IMO a dual crown isn't going to turn the quake into a dh bike. I've got a totem which has the same A2C as a Boxxer, and the rear end bottoms on rocky stuff. 6.7" is simply not enough for tahoe rocks. Again, it is a quality bike, does the whole trail and free riding thing great. For whistler type flowy stuff with roots, it's a perfect fit.


----------



## SHIVER ME TIMBERS (Jan 12, 2004)

frorider said:


> SMT, put down the crack pipe. The Quake is not a single pivot.
> 
> It's the Whyte-engineered 4 bar virtual pivot that avoids infringing the VPP and DW link (and Maestro and CVA) intellectual property.

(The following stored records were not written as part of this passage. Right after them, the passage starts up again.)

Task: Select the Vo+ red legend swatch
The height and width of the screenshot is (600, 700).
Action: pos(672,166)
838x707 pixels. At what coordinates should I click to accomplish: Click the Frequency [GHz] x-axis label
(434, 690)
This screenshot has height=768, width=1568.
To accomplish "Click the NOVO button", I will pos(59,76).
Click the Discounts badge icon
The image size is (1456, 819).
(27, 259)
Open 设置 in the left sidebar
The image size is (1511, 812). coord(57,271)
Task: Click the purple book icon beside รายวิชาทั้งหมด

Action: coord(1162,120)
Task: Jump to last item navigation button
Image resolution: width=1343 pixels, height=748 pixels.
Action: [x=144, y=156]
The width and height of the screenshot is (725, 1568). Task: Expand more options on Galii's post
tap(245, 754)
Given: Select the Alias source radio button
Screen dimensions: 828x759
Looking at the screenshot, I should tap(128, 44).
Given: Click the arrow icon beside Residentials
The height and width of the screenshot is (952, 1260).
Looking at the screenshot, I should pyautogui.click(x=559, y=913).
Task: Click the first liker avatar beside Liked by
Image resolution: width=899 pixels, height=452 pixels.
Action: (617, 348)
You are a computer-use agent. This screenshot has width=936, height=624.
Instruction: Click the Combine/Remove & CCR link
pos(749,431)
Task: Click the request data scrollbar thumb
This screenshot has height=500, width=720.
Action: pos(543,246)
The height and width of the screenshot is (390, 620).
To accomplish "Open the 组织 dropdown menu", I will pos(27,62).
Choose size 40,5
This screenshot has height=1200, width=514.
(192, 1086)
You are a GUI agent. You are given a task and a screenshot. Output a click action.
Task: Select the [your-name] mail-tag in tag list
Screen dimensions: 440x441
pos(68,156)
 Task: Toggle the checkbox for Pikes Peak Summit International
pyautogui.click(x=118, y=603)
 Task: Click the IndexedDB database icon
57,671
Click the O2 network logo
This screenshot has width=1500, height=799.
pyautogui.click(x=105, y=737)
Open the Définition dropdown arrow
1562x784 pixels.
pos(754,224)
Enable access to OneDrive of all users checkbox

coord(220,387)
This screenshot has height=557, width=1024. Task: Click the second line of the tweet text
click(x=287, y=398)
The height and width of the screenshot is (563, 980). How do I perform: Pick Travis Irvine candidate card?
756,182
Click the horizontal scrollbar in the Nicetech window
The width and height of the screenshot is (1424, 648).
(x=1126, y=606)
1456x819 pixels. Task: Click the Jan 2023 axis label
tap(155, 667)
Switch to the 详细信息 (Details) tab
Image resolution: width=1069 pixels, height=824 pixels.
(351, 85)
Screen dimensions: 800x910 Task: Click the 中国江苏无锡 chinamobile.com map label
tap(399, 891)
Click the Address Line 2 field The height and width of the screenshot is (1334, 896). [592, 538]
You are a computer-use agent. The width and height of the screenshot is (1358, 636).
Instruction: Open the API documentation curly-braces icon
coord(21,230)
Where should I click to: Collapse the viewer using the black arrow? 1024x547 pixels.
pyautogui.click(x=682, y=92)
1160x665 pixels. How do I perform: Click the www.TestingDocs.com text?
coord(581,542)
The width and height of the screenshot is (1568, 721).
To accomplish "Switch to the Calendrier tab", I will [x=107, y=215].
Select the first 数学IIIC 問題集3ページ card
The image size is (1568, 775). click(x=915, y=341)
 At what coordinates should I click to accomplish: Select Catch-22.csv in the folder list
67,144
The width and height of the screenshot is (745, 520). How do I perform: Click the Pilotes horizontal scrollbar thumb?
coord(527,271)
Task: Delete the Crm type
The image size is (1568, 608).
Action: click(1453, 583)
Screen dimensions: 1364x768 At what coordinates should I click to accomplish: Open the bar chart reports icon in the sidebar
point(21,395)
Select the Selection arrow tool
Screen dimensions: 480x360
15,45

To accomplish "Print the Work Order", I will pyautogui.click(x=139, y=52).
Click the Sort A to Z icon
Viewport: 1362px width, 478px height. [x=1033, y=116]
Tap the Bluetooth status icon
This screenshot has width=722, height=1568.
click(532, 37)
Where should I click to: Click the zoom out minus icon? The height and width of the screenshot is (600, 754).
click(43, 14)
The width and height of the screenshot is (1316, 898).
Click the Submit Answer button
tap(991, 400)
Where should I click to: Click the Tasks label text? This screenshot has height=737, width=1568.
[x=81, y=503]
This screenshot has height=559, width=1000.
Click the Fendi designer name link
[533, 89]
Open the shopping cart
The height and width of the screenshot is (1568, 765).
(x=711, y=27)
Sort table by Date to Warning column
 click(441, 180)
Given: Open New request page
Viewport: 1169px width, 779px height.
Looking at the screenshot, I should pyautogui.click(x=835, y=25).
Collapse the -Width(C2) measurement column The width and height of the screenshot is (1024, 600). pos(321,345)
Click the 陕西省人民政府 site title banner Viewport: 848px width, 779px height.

Even with pro pedal off, it pedals very efficiently, perhaps better than VP2 bikes of similar travel. I don't own one but have ridden several and have a riding buddy with one.
> 
> The shock adjustments are difficult to get to, since the frame gets in the way, and removing the shock takes longer than with most bikes. Center of Gravity is a bit high w/ this frame design, obviously. OTOH, the elevated chainstay design has some advantages.


I have not been watching them the last few years...my bad...looks like the VPP, but higher and switched around in front. Which would raise Center of gravity. Would love to see the suspension move in a vid...cant find one...but I still take the mastro over it


----------



## cicatrix (Nov 15, 2010)

it actually is a competent DH bike with a dual crown. I'm saying this after riding the Austrian, Slovenian, Swiss, and French Alps with it.


----------